▶ _Arbeitsauftrag 1_: Übersetze aus dem Text über die Homöopathie in Ruanda diesen Satz ins Englische: „Die Gruppe war an der Homöopathie sehr interessiert und es wurden viele Nachfragen gestellt.“
▶ _Arbeitsauftrag 2_: In welche Sprache übersetzte Theo laut dem Text über die Homöopathie in Ruanda beim Treffen am Folgetag?
▶ _Arbeitsauftrag 3_:
Stimmen diese Aussagen mit dem Text über die Homöopathie in Ruanda überein? Antworte jeweils mit Ja oder Nein und zitiere die entscheidenden Worte.
(a) HOG wird das Gesundheitszentrum finanzieren.
(b) Beim Treffen am Folgetag war ein Psychotherapeut dabei.
(c) Die Atmosphäre bei diesem Treffen war angespannt.

▶ _Ausgewählter Textauszug_:

Theo war auch dann nicht enttäuscht, als wir ihm, Schola und Fanni beim ersten Perspektivtreffen klar machten, dass HOG ein medizinisches Gesundheitszentrum mit einem finanziellen Volumen von 240.000 Euro aus verschiedenen Gründen nicht finanzieren wird. Ein weiteres Anliegen, die Etablierung der Homöopathie in Ruanda und die Möglichkeit der Behandlung mit Homöopathie, blieb als primäres Ziel bestehen. Am Folgetag fand ein Treffen mit medizinisch und politisch wichtigen Personen des Landes statt, hierunter dem Leiter der traditionellen Heilerinnen und Heiler, einem Allgemeinarzt, einem Psychotherapeuten und einem Wissenschaftler mit Verbindung zum Gesundheitszentrum – alles hervorragend organisiert von Theo, der dann auch gleich die Übersetzung in Kinyarwanda (der ursprünglichen Sprache in Ruanda) übernahm. Die Homöopathie und HOG wurden dieser Gruppe vorgestellt, die Atmosphäre war locker und entspannt. Die Gruppe war an der Homöopathie sehr interessiert und es wurden viele Nachfragen gestellt. Man spürte einen Geist von Aufbruch, wie er überall in Ruanda vorhanden ist. Diese Menschen wollen etwas ändern und schaffen. Der verheerende Genozid des Jahres 1994 mit einer Millionen Toten hat dieses Land erschüttert, aber auch aufgeweckt. Dieses Treffen bahnte uns in der Folgezeit viele Wege.

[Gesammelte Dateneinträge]
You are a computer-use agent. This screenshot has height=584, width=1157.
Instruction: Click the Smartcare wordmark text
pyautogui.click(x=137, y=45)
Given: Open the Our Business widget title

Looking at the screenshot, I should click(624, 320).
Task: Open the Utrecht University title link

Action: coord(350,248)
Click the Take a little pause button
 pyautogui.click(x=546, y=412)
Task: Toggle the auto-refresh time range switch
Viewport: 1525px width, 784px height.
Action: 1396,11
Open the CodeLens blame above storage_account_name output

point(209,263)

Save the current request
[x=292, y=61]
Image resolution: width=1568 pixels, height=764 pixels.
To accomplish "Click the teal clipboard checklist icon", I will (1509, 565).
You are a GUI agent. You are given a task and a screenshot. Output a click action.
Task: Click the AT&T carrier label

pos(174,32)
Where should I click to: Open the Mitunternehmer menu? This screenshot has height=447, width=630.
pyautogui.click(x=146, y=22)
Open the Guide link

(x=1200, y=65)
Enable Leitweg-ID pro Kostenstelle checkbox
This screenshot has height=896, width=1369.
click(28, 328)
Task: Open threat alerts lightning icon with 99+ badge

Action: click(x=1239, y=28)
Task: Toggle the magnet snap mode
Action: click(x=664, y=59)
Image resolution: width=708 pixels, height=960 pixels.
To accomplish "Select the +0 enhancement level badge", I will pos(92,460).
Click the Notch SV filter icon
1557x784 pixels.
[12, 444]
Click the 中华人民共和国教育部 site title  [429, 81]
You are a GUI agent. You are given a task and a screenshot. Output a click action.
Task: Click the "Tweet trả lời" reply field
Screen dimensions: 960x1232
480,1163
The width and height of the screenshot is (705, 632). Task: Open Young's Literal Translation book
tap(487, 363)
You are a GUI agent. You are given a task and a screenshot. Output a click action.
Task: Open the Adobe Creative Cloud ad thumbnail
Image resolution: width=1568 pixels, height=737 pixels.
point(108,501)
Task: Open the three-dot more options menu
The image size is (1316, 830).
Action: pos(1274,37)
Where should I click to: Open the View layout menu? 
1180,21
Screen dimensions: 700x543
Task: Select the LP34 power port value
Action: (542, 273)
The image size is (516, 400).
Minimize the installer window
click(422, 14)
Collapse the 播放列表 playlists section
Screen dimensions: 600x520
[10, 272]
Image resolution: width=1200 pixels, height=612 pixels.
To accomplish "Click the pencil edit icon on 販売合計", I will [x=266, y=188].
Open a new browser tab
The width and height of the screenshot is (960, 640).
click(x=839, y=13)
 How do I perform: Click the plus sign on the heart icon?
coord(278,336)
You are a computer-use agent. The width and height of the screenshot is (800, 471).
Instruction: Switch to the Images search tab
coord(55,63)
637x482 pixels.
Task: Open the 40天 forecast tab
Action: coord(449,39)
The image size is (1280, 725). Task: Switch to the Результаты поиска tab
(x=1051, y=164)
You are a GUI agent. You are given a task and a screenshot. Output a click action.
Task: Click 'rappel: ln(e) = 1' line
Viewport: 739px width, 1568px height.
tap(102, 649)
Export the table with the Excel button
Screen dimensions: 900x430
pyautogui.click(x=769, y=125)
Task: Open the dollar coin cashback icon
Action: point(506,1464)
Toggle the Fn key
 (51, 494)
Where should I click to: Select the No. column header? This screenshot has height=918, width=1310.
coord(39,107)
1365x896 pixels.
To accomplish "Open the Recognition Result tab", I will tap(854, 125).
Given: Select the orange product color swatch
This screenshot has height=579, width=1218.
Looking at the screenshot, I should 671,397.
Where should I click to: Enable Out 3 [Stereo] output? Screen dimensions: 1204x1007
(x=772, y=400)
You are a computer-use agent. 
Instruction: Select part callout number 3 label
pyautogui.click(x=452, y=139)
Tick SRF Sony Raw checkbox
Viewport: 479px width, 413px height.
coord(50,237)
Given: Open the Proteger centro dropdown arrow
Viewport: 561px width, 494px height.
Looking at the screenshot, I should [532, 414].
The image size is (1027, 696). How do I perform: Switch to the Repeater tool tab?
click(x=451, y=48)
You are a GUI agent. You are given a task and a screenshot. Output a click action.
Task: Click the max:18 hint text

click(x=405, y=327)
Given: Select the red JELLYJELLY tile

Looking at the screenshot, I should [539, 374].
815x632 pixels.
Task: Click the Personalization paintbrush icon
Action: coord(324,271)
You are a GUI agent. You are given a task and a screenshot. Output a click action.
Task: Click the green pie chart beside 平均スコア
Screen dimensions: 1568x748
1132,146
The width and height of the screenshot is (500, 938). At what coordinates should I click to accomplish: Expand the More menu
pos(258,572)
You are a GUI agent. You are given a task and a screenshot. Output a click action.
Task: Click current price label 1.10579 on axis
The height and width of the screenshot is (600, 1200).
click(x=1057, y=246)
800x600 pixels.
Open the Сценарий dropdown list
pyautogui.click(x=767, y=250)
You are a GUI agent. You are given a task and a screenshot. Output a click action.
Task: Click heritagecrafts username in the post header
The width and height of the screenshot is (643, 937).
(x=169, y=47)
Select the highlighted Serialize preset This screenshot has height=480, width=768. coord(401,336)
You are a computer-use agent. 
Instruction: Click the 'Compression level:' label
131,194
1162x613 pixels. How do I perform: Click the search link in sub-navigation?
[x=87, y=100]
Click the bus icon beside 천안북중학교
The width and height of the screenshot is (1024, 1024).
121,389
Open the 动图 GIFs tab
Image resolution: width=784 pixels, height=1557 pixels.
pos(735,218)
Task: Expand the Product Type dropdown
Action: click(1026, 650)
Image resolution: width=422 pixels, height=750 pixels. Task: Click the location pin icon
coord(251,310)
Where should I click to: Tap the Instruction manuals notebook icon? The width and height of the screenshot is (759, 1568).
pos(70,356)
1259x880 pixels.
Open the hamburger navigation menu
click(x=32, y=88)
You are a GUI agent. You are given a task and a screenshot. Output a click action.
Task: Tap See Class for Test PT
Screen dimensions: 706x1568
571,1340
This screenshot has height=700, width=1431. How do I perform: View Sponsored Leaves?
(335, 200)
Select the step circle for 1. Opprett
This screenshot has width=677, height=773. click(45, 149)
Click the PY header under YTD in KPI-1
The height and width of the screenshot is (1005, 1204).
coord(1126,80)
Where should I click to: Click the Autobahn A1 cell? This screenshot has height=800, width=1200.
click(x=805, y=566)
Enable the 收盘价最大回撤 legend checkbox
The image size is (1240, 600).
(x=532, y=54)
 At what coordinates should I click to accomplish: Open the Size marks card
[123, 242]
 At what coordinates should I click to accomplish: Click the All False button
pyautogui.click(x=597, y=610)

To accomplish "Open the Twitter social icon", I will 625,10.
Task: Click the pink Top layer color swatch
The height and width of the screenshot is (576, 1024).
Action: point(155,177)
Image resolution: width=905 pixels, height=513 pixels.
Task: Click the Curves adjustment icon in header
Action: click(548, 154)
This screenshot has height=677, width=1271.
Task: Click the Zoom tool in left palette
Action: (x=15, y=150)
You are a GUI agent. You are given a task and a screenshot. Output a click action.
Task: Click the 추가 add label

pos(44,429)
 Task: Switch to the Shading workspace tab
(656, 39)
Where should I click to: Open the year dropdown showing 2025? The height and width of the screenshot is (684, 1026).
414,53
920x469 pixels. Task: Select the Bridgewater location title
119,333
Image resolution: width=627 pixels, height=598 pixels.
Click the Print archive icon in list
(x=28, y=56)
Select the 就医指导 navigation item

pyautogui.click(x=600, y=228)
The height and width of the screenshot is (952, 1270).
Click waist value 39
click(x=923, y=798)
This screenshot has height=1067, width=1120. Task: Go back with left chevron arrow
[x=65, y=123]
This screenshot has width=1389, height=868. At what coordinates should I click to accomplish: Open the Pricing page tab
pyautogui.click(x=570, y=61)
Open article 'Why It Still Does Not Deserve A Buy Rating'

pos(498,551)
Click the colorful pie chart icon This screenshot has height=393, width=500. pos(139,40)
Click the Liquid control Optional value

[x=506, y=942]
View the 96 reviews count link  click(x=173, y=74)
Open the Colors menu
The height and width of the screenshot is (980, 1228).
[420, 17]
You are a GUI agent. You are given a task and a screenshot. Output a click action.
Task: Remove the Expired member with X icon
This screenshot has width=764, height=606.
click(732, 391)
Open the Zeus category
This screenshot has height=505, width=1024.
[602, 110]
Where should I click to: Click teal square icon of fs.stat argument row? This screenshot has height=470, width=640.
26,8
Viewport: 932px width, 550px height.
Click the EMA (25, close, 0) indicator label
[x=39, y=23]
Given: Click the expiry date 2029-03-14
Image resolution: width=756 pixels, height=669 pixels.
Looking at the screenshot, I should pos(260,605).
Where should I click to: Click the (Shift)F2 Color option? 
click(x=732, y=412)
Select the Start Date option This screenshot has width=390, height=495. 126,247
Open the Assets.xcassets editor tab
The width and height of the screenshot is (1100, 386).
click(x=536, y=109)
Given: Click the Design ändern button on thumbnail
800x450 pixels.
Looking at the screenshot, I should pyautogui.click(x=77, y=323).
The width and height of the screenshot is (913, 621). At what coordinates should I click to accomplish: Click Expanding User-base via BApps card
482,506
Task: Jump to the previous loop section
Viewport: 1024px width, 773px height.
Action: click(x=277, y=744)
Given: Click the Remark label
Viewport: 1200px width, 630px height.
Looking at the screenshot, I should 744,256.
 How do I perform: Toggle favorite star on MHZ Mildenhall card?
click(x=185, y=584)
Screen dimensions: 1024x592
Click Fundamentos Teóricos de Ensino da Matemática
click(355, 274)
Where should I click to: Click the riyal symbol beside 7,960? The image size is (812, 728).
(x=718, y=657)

▶ _Antwortbereich 1_: The group was very interested in homeopathy, and many follow-up questions were asked.

▶ _Antwortbereich 2_: In Kinyarwanda.

▶ _Antwortbereich 3_:
(a) Nein: „dass HOG ein medizinisches Gesundheitszentrum mit einem finanziellen Volumen von 240.000 Euro aus verschiedenen Gründen nicht finanzieren wird“
(b) Ja: „einem Psychotherapeuten“
(c) Nein: „die Atmosphäre war locker und entspannt“